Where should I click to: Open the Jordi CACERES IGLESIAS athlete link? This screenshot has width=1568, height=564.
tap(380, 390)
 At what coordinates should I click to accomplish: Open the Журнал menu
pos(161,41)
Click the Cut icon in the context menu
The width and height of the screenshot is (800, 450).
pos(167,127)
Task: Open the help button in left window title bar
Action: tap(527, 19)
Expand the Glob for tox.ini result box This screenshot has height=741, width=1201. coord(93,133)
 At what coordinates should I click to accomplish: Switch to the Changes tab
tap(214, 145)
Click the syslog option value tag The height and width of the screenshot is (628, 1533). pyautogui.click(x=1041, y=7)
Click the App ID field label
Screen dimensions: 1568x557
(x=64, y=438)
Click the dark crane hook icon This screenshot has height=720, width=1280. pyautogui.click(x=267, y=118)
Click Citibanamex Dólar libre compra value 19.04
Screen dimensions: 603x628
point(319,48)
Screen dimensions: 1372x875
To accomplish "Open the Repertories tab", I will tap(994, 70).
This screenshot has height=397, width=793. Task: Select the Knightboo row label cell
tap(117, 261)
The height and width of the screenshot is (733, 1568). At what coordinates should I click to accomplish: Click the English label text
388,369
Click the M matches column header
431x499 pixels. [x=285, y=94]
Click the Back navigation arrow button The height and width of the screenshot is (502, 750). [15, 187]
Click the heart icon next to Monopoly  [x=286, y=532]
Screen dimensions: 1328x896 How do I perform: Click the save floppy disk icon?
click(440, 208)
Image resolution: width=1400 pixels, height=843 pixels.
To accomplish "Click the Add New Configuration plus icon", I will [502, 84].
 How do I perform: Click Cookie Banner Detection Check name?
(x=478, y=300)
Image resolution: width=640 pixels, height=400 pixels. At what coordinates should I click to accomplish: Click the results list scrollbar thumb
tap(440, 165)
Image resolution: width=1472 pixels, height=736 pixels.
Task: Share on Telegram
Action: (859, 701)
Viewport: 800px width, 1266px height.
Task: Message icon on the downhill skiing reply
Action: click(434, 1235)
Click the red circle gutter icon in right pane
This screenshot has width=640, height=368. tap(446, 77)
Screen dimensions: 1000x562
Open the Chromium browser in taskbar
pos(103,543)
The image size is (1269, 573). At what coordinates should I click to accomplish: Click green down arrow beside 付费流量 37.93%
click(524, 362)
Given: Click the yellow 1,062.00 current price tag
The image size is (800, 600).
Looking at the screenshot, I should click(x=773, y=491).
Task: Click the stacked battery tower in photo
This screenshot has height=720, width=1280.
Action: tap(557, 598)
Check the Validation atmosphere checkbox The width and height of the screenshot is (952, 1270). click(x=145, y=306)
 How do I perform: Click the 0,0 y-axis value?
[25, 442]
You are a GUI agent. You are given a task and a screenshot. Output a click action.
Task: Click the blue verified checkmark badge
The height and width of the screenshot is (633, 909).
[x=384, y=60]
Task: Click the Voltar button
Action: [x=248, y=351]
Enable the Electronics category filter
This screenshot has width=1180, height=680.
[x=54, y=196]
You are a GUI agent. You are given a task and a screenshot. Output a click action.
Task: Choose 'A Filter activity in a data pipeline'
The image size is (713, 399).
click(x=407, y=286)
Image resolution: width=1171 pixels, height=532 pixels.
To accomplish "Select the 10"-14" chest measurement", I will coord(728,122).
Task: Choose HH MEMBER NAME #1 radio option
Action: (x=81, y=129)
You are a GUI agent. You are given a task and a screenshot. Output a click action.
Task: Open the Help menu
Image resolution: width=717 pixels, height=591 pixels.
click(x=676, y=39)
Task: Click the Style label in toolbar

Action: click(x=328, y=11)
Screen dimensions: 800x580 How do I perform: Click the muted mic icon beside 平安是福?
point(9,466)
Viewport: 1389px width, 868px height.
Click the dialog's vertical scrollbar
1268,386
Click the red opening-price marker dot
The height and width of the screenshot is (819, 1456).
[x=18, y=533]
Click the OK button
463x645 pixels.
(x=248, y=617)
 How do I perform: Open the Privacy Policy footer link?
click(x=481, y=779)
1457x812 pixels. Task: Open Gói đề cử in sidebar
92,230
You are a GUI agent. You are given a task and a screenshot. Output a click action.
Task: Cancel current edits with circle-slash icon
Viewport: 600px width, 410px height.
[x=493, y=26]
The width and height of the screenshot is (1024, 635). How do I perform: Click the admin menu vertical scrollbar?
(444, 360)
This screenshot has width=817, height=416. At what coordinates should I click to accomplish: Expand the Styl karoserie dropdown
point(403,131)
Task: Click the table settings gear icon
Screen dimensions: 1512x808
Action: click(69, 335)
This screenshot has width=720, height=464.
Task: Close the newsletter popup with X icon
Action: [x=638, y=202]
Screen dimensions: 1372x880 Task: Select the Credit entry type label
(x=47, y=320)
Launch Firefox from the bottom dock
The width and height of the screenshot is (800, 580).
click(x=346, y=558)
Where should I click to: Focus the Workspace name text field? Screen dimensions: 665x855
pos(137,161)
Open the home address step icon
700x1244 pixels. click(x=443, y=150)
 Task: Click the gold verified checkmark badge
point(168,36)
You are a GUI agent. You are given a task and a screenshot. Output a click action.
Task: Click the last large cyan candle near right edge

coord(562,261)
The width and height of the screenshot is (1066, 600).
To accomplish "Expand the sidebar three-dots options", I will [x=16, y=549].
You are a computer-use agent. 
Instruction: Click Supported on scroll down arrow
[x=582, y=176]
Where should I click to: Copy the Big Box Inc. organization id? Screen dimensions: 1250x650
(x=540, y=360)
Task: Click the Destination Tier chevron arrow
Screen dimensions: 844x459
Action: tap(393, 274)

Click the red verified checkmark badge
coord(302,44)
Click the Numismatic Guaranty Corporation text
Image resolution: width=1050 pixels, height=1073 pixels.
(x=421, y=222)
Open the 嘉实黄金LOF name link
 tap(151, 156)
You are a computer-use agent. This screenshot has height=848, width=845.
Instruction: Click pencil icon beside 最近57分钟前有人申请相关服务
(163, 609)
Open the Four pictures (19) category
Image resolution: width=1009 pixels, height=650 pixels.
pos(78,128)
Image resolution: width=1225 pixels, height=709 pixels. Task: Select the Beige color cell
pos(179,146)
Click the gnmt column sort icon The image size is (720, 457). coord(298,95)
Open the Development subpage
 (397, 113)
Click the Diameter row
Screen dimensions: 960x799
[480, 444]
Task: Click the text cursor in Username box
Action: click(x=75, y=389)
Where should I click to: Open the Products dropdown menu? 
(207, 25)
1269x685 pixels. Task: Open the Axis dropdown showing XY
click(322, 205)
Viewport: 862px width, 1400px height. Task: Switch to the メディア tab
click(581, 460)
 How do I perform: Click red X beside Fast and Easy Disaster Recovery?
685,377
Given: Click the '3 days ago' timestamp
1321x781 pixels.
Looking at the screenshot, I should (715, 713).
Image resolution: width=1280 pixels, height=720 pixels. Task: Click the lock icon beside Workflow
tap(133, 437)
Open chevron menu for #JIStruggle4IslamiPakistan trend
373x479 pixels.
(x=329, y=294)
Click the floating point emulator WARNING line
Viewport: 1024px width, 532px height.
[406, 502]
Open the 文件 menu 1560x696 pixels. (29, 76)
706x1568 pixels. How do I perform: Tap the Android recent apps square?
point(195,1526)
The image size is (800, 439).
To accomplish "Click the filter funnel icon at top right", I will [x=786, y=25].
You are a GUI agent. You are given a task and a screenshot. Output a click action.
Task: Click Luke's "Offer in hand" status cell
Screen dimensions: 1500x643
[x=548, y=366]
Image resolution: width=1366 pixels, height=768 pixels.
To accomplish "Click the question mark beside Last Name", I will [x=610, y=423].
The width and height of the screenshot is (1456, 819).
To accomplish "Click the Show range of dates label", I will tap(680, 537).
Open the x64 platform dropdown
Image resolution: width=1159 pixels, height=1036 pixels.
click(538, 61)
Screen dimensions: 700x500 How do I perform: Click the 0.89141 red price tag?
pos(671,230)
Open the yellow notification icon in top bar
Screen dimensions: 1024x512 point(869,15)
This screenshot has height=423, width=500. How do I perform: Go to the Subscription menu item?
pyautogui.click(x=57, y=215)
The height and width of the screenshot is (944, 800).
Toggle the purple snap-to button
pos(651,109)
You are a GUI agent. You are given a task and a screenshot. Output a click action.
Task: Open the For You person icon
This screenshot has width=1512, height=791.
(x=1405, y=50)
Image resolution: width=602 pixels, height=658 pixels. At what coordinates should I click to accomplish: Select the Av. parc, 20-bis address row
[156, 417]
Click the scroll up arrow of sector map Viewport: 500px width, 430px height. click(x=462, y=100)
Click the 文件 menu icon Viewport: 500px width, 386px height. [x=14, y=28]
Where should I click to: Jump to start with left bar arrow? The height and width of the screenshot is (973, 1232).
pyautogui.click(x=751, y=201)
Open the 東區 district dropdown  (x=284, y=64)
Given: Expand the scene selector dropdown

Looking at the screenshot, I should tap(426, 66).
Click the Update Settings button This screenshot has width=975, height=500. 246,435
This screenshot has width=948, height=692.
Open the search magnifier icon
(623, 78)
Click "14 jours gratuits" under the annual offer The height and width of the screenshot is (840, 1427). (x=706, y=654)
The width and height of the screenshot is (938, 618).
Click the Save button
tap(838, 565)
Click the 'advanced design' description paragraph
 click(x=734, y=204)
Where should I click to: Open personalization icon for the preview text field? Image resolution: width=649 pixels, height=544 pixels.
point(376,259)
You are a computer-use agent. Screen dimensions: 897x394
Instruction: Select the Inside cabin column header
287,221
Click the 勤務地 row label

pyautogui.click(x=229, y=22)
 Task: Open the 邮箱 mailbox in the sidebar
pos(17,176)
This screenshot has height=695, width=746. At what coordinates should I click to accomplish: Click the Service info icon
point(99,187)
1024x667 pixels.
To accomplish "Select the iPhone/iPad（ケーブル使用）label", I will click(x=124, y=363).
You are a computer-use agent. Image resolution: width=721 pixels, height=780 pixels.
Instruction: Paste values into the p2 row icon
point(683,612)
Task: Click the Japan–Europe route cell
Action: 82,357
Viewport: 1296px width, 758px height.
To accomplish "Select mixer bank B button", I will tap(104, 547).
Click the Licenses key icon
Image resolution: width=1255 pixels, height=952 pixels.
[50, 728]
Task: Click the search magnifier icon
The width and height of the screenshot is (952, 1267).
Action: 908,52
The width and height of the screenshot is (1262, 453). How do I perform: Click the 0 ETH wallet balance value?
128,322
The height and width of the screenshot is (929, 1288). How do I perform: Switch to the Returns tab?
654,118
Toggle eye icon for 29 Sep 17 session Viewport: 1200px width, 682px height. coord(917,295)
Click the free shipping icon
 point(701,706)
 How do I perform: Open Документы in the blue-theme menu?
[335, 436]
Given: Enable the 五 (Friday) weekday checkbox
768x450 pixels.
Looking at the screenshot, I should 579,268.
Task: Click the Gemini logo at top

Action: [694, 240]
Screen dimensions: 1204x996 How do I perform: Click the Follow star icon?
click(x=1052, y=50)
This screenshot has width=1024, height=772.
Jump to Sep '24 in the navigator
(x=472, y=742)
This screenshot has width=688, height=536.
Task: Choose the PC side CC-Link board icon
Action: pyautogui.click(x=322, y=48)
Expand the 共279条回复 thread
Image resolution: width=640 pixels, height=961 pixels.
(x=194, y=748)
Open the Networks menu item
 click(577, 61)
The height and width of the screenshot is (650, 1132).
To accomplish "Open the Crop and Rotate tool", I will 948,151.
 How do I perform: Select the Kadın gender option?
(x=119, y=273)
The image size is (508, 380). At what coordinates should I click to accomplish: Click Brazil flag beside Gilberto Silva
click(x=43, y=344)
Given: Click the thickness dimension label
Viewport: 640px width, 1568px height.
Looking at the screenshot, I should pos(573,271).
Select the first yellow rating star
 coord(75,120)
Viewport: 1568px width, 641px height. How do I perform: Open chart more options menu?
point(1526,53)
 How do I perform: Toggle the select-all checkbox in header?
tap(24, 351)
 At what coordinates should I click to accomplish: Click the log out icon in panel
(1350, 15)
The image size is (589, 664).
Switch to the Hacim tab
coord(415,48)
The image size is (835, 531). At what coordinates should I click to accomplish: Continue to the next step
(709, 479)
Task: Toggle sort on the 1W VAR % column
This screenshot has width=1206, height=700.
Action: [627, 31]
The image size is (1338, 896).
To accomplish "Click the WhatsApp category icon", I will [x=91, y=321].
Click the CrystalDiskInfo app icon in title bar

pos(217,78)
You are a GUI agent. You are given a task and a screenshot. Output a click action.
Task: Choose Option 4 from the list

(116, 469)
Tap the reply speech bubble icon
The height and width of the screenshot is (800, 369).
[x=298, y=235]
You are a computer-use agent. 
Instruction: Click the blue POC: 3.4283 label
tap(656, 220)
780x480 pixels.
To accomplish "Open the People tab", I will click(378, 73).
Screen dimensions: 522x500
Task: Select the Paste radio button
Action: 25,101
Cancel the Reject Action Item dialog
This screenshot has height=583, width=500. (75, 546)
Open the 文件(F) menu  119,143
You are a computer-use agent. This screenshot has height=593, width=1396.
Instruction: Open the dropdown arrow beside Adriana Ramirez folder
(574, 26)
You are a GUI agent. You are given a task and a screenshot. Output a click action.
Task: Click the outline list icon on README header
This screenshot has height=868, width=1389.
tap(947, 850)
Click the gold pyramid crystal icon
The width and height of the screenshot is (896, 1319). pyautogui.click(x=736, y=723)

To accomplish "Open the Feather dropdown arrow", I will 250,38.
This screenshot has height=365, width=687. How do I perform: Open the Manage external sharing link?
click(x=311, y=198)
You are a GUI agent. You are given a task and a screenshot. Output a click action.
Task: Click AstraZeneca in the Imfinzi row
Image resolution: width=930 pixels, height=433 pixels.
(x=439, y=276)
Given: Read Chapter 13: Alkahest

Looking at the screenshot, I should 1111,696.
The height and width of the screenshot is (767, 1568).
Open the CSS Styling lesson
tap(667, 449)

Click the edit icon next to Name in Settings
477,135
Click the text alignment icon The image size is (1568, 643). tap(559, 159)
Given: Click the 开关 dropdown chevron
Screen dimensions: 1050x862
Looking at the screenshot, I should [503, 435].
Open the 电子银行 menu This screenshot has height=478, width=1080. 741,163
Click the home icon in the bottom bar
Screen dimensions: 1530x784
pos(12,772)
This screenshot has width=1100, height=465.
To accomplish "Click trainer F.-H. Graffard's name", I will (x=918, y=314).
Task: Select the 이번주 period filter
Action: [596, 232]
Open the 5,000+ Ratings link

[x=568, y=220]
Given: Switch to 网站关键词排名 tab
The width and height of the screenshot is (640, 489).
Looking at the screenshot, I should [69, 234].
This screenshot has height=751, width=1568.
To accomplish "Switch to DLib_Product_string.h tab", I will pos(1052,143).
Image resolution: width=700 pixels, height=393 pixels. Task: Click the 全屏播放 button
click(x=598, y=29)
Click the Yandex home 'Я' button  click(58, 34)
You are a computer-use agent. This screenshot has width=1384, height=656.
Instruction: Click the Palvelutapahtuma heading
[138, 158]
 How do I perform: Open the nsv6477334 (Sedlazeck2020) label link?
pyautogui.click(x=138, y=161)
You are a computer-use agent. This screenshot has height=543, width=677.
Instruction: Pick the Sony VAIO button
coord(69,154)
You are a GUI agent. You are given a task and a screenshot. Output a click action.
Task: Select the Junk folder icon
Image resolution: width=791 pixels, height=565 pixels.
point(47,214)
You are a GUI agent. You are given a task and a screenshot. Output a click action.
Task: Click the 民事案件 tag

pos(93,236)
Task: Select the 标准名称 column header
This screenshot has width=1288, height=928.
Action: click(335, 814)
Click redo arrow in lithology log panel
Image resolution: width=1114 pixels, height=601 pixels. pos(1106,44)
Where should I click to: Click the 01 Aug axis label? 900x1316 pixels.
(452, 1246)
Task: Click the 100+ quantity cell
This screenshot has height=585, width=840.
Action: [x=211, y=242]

┄┄┄┄┄┄┄┄┄┄

#### [WHAT IS BEING ASKED]
Using the data above, reproduce exactly the lines between those holding "Task: Open the 邮箱 mailbox in the sidebar" and "1024x667 pixels.", inclusive, and no others.

#### [ANSWER SECTION]
 Task: Open the 邮箱 mailbox in the sidebar
pos(17,176)
This screenshot has height=695, width=746. At what coordinates should I click to accomplish: Click the Service info icon
point(99,187)
1024x667 pixels.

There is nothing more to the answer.